The start of this trail is actually a gravel road which goes to a dam. The trail for Burstall pass goes straight but you should see a very obvious wide gravel road (for vehicle) about 2 to 3 minutes from the parking lot. At the end of the road, the unofficial hiking trail starts. You will probably lose the trail few times. Trails can be faintly or covered by dead trees, but it’s there so look around if you lose it. Also I recommend moving fast while on this easy hiking trail to trim down some time. This one is a long day!
Nearing French Glacier, trail disappears. Pick your own route from here. In general, staying left (east) of moraine worked well. I was little worried about crevasses if glacier is snow covered near Robertson-French col, but there were only couple small crevasses this year.
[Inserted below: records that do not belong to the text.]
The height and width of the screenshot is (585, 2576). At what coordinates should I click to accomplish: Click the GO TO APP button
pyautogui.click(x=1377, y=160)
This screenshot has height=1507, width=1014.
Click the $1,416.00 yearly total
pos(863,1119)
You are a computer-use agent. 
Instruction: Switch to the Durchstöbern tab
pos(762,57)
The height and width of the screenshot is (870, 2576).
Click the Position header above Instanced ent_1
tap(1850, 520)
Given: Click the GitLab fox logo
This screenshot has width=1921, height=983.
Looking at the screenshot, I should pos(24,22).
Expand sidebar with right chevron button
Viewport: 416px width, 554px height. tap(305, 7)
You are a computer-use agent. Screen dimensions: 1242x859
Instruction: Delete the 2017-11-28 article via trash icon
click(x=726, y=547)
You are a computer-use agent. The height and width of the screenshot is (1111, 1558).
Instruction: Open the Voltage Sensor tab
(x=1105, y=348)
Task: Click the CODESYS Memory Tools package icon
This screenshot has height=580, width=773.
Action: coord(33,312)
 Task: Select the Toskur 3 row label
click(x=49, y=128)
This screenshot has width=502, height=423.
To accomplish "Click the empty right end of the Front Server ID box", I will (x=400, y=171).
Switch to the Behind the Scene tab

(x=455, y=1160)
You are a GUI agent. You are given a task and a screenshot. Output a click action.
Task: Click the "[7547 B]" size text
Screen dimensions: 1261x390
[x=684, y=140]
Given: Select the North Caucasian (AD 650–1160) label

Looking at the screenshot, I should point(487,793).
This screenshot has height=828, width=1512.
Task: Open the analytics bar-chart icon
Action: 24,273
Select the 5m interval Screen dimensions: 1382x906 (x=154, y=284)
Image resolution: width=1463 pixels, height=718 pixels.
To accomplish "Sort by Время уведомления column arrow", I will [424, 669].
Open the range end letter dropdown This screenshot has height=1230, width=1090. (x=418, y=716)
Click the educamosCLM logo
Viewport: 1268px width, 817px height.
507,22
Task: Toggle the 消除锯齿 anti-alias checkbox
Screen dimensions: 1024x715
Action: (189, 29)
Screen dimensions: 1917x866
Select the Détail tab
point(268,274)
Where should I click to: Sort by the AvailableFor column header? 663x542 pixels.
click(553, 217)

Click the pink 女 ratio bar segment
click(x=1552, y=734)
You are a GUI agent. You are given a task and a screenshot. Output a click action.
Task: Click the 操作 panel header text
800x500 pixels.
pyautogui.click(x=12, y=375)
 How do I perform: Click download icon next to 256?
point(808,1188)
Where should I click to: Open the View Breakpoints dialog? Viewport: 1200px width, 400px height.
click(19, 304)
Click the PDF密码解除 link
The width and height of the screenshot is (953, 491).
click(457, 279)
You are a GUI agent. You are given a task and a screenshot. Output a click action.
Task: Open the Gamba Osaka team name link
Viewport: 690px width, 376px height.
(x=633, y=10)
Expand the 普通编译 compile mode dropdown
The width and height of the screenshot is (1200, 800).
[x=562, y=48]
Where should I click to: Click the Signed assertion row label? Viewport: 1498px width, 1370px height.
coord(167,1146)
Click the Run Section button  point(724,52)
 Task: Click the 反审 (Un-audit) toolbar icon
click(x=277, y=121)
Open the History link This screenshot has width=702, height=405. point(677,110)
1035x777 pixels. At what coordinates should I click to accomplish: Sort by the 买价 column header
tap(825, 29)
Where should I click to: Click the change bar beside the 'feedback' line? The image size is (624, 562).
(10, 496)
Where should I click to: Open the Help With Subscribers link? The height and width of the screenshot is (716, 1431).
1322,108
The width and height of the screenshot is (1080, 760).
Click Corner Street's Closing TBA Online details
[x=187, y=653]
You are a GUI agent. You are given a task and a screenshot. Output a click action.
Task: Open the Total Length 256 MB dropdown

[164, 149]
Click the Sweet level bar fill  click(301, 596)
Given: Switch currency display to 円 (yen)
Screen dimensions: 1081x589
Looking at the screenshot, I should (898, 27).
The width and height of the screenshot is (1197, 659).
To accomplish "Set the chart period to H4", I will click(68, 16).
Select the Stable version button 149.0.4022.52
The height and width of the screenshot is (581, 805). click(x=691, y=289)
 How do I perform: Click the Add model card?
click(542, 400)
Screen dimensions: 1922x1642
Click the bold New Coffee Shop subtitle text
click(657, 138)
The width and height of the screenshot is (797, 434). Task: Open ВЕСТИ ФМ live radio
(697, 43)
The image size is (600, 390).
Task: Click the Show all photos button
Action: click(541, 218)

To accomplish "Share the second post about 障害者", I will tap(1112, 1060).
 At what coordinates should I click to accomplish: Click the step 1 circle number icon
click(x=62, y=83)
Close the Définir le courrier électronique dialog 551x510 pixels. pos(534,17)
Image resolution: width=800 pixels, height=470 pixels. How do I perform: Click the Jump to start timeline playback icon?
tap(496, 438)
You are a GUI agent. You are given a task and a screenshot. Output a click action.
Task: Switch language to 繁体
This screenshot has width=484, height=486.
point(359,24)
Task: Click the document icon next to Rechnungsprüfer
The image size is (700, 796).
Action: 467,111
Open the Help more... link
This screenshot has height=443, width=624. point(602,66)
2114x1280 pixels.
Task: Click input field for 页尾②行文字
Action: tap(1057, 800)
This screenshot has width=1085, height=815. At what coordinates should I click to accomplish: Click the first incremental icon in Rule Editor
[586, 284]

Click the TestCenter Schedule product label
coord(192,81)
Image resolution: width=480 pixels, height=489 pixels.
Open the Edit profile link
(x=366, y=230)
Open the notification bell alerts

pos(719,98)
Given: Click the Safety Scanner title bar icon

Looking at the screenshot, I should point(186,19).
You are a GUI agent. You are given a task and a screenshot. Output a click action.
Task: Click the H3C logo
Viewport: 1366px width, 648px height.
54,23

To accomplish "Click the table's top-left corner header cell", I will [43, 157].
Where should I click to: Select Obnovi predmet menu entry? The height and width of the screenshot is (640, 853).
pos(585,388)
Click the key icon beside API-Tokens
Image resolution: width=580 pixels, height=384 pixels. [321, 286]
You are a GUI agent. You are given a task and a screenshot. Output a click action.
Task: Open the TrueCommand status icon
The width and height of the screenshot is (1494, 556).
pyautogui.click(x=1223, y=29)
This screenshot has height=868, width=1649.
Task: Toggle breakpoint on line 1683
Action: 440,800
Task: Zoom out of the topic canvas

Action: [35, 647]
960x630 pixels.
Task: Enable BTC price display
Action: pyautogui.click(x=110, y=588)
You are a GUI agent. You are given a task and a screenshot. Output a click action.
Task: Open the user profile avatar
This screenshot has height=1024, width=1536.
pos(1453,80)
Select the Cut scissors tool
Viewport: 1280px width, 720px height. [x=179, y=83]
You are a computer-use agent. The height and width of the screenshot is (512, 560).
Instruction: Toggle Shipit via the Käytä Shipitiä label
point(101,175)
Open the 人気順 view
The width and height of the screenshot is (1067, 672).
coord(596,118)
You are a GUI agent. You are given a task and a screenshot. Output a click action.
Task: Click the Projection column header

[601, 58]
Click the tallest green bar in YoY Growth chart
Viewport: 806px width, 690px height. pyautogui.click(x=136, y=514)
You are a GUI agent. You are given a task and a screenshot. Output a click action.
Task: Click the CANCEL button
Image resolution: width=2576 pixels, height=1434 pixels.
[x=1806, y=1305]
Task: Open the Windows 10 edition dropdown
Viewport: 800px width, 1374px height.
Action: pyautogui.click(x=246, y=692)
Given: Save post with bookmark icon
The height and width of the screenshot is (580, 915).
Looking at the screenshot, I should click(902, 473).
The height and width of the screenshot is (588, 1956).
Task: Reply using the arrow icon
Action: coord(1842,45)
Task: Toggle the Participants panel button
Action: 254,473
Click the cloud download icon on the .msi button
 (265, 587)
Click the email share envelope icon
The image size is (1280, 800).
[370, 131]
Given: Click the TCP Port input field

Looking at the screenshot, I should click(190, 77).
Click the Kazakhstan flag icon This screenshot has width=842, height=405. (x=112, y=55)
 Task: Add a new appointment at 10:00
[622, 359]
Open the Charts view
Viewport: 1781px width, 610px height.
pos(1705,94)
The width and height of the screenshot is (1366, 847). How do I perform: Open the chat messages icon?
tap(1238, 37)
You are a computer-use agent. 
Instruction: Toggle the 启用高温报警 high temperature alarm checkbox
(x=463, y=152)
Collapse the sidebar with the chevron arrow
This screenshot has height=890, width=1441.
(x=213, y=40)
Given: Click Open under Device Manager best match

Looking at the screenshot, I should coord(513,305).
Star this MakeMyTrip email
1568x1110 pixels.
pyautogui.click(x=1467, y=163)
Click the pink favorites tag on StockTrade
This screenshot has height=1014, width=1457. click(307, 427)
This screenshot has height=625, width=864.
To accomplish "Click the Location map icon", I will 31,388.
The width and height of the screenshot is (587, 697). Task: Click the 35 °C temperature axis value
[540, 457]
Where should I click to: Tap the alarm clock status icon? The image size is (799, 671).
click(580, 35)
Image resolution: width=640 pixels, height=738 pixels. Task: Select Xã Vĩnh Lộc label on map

When I came here in 2006, there were more and bigger crevasses. I thought number and size of crevasses are more consistent year-to-year but I guess it’s not. I learned some valuable lesson…
Ascent:
Majority of the hard work was to slog up steep scree slope all the way up to summit ridge. Don’t really need route-finding or technicality here. Just hard work. I was little bit surprised and happy to see a trail developing on this south slope though.
Summit Ridge:
The trail took us at the false summit. From here we had to lose bit of elevation. The first difficulty was at the bottom of this dip where the ridge became very narrow. However you can go little farther down to avoid this narrow ridge (page 10 & 19).
The crux, “French Guillotine” is almost at the summit block (page 11 & 13). Yum yum! Like the nickname suggests, fall in either side means death here. French Guillotine sharpens up towards summit side, but luckily there is wide enough ledge which you can use for footing.
We used a chimney to scramble up at the summit block. Hopefully there is no snow. For us it was dry expect the bottom of the chimney there was still a frozen snow patch there.